First, for part (a), we want to find out what voltage we need to speed up an electron so it can make an X-ray. Imagine we have a special machine that speeds up electrons by giving them energy. When an electron hits something, it can turn all its energy into a tiny packet of light called a photon, which in this case is an X-ray!

1. **Energy of the X-ray photon:** The X-ray photon has a wavelength (λ) of 1 Å. We know that the energy (E) of a photon is related to its wavelength by a super cool formula: E = hc/λ.
* 'h' is Planck's constant (a tiny number: 6.626 x 10^-34 Joule-seconds).
* 'c' is the speed of light (really fast: 3.00 x 10^8 meters per second).
* 'λ' is the wavelength (1 Å = 1 x 10^-10 meters).
* So, E = (6.626 x 10^-34 J.s * 3.00 x 10^8 m/s) / (1 x 10^-10 m) = 19.878 x 10^-16 Joules.

2. **Energy of the electron:** The electron gets its energy from being accelerated through a voltage difference (V). The energy an electron gains is E_electron = eV.
* 'e' is the charge of a single electron (1.602 x 10^-19 Coulombs).
* 'V' is the voltage we want to find.

3. **Putting it together:** Since all the electron's energy turns into the X-ray photon's energy, we can say: E_electron = E_photon.
* eV = hc/λ
* So, V = (hc/λ) / e
* V = (19.878 x 10^-16 J) / (1.602 x 10^-19 C)
* V ≈ 12408 Volts, or about **12.4 kilovolts (kV)**! That's a lot of voltage!

Next, for part (b), we're asked about the de Broglie wavelength of the electron. Even though electrons are tiny particles, they can also act like waves! This is called wave-particle duality. The de Broglie wavelength tells us how "wavy" they are.

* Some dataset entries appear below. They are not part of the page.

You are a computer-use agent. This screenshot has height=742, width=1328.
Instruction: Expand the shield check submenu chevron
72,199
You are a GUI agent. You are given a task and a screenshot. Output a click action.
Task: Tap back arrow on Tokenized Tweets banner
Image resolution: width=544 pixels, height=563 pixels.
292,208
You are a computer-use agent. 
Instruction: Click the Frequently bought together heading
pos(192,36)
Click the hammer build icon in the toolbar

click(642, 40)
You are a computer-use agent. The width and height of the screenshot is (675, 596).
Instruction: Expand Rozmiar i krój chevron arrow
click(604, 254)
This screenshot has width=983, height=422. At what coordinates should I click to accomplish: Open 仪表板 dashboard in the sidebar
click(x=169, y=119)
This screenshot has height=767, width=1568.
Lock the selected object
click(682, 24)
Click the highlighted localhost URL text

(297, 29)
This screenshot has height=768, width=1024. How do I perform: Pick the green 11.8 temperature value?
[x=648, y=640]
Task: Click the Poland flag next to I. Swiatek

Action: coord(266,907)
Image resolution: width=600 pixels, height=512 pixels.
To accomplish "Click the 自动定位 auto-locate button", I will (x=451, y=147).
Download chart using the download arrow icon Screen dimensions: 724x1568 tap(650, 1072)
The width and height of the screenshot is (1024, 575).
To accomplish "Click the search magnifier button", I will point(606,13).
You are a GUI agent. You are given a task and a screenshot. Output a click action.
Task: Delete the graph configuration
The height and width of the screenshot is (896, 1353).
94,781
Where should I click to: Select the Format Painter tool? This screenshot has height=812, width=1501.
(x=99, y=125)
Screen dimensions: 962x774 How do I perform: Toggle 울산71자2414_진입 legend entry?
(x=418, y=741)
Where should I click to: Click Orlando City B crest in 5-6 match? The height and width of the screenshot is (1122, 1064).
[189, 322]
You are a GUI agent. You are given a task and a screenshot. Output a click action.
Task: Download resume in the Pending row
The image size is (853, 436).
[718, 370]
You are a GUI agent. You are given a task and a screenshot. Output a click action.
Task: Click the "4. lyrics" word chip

1. **De Broglie Wavelength Formula:** The formula for the de Broglie wavelength (λ_deBroglie) is λ_deBroglie = h/p.
* 'h' is Planck's constant again (6.626 x 10^-34 J.s).
* 'p' is the momentum of the electron.

2. **Finding the electron's momentum (p):** We know the electron's kinetic energy (KE) from part (a) (it's the same as the photon's energy: 19.878 x 10^-16 J). We can find momentum using the kinetic energy formula: KE = p^2 / (2m).
* 'm' is the mass of the electron (9.109 x 10^-31 kilograms).
* So, p = √(2 * m * KE)
* p = √(2 * 9.109 x 10^-31 kg * 19.878 x 10^-16 J)
* p = √(362.196 x 10^-47) kg.m/s
* p ≈ √(36.2196 x 10^-46) kg.m/s
* p ≈ 6.018 x 10^-23 kg.m/s (This is a very small number, but electrons are very light!)

3. **Calculating de Broglie Wavelength:** Now we can plug the momentum back into the de Broglie formula:
* λ_deBroglie = h/p
* λ_deBroglie = (6.626 x 10^-34 J.s) / (6.018 x 10^-23 kg.m/s)
* λ_deBroglie ≈ 1.1009 x 10^-11 meters.

4. **Converting to Angstroms:** Since the X-ray wavelength was in Ångstroms, let's convert this one too (1 Å = 10^-10 meters).
* λ_deBroglie = 1.1009 x 10^-11 m = 0.11009 x 10^-10 m = **0.11 Å** (approximately).